The Good Nurse is partly about how Charlie took advantage of Amy’s friendship to commit his crimes. Director Tobias Lindholm is equally interested in how his heinous behavior could continue unchecked for years across multiple hospitals. He answers that question through Danny Baldwin (Nnamdi Asomugha) and Tim Braun (Noah Emmerich), two detectives assigned to the death of one of Charlie and Amy’s patients seven weeks later. What they find are countless obstacles erected by administrators and litigators who are seemingly terrified to accept their guilt. Rather than stop a sociopath, the hospitals push him out and seal his files, allowing him to continue unchallenged. It is appalling, and Lindholm smartly doesn’t lose sight of where the responsibility lies.
The approach is daring and admirable. It would’ve been easy to lay all the blame at Charlie’s feet without interrogating the systemic failures that aided and abetted him. Ironically, The Good Nurse mirrors the frustrating inertia of the hospitals it depicts. The film lacks urgency, feeling almost tepid about its murders. A foreboding sense that something is wrong doesn’t permeate the hospital. (A pale blue color palette captures the late-night hospital experience well.) Charlie occasionally drops an unsettling hint, but Amy, and the film, let it fly. On the investigative side, it lacks the immediacy and tension of even a broadcast television procedural. (It’s easy to wonder how Law & Order might’ve approached this disturbing case.)
The film does attempt momentum by way of Amy’s heart health. She must work for four more months at the hospital to qualify for health insurance. (It is another failure of the healthcare labor system.) That means not ruffling feathers or calling out sick, even though her doctor advises her to take medical leave. It’s a compelling dilemma that the film doesn’t quite know how to manage. Charlie doesn’t use it to his advantage; to the contrary, he’s downright supportive. When Charlie’s crimes come to light, Amy doesn’t stop to think about how she might be risking her life to expose him. The film could’ve played in some morally murky water. Instead, it ultimately boils their dynamic down to “good versus evil, but maybe there is some good in there somewhere.” It feels weightless, again, given the crimes at the core.
Much of The Good Nurse’s emotional heft comes from its two performers, Jessica Chastain and Eddie Redmayne. Chastain wears Amy’s exhaustion well, conveying a deep-seated weakness in her eyes and physical movements. She makes it easy to understand why Amy would be susceptible to Charlie’s overtures of friendship and support. When his crimes become undeniable, Chastain steels herself enough to process his betrayal while still offering him tenderness and kindness. Redmayne operates on a similarly minor key, carefully modulating between awkwardness, malice, and Charlie’s yearning for companionship.

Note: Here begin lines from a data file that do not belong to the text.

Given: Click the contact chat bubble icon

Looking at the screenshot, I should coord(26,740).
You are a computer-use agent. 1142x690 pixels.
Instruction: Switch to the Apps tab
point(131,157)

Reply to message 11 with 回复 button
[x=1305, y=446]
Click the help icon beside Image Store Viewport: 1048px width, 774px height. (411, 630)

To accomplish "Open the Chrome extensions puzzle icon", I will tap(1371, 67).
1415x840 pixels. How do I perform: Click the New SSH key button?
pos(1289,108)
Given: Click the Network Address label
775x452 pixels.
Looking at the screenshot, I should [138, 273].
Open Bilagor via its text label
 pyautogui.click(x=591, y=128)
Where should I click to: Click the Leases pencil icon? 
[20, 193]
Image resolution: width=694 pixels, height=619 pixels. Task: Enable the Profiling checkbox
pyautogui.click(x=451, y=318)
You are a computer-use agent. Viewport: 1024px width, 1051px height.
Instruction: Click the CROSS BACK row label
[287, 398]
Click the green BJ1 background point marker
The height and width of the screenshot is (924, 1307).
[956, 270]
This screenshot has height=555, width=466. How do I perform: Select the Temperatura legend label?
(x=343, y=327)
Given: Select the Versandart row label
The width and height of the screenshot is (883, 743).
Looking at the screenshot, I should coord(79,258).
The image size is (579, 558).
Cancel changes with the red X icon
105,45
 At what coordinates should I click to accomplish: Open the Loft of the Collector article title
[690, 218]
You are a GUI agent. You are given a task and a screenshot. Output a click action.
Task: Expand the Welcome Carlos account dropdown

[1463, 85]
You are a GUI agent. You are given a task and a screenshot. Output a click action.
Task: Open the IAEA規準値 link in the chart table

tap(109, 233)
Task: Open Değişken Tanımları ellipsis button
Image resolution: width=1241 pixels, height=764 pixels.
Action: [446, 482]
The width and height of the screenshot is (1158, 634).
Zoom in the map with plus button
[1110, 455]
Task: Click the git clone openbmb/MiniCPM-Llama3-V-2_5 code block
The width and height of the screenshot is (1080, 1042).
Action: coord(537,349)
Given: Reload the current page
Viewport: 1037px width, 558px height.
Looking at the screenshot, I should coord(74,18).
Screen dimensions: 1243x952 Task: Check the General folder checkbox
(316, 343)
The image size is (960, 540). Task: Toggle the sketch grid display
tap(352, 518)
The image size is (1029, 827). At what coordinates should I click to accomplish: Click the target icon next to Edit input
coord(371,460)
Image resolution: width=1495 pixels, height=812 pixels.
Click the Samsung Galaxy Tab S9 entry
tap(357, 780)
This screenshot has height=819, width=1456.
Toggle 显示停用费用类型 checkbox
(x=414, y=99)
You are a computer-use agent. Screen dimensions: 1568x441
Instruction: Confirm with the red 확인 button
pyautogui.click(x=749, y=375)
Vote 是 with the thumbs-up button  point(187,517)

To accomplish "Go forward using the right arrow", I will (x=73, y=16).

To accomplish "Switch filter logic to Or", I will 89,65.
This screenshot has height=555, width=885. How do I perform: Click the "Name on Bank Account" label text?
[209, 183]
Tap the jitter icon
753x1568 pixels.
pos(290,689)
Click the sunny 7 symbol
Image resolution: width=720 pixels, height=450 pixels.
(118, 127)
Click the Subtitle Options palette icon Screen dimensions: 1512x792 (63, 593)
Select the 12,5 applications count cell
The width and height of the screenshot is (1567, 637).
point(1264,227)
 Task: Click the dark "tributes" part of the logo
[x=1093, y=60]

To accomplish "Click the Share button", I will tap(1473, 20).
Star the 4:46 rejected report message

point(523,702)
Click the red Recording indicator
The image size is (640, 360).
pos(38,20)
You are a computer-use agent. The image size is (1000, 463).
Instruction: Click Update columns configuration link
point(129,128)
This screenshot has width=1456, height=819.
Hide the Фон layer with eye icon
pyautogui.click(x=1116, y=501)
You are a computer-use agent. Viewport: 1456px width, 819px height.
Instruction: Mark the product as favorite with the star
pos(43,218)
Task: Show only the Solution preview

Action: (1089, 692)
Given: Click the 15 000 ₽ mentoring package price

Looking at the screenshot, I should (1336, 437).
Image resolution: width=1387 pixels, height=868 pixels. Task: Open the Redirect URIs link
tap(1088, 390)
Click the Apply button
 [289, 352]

Only in the film’s final stretch does that tightly-coiled energy burst forth in a deeply unsettling yet satisfying display.
Chastain and Redmayne are an affecting pair, which raises the question of whether The Good Nurse would’ve hit harder focusing solely on them. Narrowing the scope and digging deeper into their relationship might’ve given the film a helpful narrative charge. But what about the trade-off? Does the film work without its stinging indictment of the American healthcare system? Morally, I’d like to say no. More people should know the craven, self-interested behavior that allowed a serial killer to harm patients without consequence. However, for the sake of a more engaging film, the sacrifice might’ve been worth it.
The system’s cycle continues.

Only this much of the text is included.